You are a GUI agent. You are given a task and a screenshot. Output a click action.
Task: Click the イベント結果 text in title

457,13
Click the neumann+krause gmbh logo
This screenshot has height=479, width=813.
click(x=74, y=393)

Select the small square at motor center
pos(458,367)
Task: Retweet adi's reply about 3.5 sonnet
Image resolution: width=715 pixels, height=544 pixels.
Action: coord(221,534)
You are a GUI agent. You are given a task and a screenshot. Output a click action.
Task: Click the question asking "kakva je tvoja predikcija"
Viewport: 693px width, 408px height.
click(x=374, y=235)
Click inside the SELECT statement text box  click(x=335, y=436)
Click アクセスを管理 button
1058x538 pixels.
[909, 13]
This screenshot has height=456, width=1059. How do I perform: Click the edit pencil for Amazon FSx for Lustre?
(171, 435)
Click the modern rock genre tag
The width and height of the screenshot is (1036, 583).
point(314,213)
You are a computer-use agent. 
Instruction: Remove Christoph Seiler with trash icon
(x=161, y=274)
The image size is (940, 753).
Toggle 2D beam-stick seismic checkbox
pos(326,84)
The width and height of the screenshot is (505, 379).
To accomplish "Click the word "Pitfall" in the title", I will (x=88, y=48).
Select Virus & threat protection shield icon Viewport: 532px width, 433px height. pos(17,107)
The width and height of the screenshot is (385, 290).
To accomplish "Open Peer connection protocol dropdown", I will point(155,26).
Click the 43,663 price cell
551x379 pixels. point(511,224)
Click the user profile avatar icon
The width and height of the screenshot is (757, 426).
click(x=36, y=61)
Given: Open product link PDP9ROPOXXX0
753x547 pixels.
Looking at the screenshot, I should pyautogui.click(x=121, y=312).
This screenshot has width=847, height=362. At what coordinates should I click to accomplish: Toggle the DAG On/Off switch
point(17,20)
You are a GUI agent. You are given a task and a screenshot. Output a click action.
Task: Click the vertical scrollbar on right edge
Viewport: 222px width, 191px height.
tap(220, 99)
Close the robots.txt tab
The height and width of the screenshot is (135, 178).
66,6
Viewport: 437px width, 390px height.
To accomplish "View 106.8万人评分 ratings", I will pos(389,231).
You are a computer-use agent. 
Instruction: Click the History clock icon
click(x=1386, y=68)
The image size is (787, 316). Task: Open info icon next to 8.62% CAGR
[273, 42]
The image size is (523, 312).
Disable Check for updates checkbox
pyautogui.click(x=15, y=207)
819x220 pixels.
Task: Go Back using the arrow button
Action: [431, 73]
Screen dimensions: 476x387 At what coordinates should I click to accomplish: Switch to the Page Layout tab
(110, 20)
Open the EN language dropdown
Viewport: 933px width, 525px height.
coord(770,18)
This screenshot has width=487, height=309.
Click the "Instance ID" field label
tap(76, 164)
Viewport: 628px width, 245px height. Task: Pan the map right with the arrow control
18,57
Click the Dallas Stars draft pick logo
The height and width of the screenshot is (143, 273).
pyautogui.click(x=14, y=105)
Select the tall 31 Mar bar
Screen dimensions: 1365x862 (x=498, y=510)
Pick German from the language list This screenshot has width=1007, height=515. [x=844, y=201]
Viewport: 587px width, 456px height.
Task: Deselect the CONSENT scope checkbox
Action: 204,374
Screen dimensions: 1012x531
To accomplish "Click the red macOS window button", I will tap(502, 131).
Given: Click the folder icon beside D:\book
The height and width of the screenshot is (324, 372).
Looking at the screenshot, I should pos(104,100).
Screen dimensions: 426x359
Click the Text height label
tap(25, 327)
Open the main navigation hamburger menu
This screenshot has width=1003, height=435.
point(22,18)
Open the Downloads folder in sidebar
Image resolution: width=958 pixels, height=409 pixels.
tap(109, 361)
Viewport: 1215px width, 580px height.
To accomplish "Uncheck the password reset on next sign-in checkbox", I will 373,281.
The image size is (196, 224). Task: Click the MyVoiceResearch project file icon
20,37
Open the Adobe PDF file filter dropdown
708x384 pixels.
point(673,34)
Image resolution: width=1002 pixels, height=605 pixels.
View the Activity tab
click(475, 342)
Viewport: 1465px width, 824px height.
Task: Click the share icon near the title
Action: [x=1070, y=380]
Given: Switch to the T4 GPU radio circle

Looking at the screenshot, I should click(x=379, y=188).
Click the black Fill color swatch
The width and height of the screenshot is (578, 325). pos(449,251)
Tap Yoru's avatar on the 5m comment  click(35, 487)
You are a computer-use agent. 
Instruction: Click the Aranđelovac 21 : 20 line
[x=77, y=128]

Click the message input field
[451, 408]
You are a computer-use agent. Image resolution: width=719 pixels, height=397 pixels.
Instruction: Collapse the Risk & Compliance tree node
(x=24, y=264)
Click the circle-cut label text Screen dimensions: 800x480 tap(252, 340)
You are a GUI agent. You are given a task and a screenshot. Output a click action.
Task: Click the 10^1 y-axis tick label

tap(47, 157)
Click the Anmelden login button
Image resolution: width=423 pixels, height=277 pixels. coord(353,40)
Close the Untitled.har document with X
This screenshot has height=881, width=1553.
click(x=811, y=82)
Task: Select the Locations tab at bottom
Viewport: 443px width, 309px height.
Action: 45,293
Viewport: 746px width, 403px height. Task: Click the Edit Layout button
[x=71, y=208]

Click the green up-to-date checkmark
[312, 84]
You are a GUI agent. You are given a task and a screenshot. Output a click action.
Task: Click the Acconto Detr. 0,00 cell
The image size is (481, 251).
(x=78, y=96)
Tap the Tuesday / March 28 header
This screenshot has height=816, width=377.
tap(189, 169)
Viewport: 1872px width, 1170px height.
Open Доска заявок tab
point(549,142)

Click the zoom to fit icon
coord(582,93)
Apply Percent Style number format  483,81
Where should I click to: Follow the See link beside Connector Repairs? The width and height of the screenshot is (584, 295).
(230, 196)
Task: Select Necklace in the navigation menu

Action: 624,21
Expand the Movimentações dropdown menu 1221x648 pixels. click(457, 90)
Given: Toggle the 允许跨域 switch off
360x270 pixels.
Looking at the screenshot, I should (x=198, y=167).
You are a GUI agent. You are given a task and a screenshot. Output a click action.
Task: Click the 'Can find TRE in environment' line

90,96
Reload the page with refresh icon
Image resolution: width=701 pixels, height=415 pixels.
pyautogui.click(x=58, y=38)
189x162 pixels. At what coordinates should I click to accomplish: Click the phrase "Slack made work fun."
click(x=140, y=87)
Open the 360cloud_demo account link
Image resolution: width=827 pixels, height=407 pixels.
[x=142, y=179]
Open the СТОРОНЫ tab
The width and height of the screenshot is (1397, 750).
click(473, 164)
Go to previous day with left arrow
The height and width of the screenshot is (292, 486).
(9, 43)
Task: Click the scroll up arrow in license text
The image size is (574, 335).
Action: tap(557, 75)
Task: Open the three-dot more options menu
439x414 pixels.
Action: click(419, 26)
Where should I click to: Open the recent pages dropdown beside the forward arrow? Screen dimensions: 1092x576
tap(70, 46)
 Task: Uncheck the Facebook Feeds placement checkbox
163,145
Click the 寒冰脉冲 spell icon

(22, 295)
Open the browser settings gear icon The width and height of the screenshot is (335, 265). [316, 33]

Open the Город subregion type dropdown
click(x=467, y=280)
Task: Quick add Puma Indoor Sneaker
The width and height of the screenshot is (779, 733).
━━━━━━━━━━━━━━━━━━━━━━━━━━━━━━
What needs to be done: Copy all lines of the records in which the string "logo" can be found.

Result for this exercise:
Click the neumann+krause gmbh logo
Click the Dallas Stars draft pick logo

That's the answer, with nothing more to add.